In an ideal world, the personal preferences of an executive would have no bearing on an outlet’s coverage of a certain political candidate, which would be dictated strictly by journalists. But Zucker is intimately involved in day-to-day coverage decisions at CNN, in stark contrast to his predecessor Jim Walton, who reportedly stayed out of editorial decisions. In fact, he leads the morning news calls at CNN each day and the channel’s on-camera stars have praised him for the influence he’s had on their work.

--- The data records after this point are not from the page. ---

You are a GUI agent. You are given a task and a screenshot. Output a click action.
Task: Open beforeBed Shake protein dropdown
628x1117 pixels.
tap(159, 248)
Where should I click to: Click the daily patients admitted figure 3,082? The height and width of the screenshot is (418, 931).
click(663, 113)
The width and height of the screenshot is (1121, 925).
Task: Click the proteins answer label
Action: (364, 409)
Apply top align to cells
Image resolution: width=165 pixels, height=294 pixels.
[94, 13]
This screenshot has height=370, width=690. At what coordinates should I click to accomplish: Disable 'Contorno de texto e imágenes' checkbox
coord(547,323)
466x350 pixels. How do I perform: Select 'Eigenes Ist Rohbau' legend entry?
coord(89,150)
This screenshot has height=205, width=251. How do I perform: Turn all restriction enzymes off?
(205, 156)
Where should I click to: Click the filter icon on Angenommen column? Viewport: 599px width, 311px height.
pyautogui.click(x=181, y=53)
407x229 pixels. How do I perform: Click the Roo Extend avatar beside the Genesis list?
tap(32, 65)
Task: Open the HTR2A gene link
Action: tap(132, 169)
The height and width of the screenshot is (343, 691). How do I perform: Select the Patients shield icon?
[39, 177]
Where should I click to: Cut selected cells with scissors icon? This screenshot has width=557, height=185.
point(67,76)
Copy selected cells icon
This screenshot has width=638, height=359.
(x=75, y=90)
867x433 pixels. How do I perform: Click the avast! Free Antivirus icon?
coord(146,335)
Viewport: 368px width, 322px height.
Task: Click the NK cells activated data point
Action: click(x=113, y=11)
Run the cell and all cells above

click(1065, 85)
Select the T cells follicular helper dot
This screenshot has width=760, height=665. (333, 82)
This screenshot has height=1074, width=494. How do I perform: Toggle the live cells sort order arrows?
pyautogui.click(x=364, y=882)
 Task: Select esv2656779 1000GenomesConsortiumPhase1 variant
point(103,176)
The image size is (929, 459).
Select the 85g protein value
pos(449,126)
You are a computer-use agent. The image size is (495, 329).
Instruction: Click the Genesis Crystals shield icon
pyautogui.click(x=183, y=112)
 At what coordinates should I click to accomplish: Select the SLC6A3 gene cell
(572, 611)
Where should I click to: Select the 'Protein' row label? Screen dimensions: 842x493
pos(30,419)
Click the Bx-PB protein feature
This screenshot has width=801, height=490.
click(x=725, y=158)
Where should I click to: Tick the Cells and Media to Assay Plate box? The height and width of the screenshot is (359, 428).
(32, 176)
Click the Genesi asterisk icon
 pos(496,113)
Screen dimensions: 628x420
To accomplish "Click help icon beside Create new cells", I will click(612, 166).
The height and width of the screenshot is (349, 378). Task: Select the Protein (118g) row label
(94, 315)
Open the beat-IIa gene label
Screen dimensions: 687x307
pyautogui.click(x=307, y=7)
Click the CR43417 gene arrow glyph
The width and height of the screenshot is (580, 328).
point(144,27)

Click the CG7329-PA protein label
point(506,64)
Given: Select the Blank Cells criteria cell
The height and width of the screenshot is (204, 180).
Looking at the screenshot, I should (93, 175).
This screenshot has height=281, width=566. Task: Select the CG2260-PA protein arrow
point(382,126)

“I hate to sound like a fanboy, but he’s the best boss I’ve ever had,” Jake Tapper has said. “He completely changed CNN,” Chris Cuomo admitted. (On Wednesday, Carlson revealed that Cuomo had reportedly coached Cohen through an interview that was to air on CNN, and promised Cohen that “you don’t get in trouble legally . . . I’m going to make some phone calls on that and make sure that you can’t get f***ed.”)

While his conversation with Cohen was previously unreported, Zucker has been asked about his dealings with Trump, and took a defensive stance in the 2017 New York interview. “Obviously we’ve known each other for a long time. Just because I’ve known somebody for more than 15 years doesn’t mean they get a pass,” he stated.

Well, if Jeff Zucker had gotten his way, it now appears Trump would have indeed gotten a pass — right into a CNN studio.

Editor’s Note: This piece has been updated with additional reporting.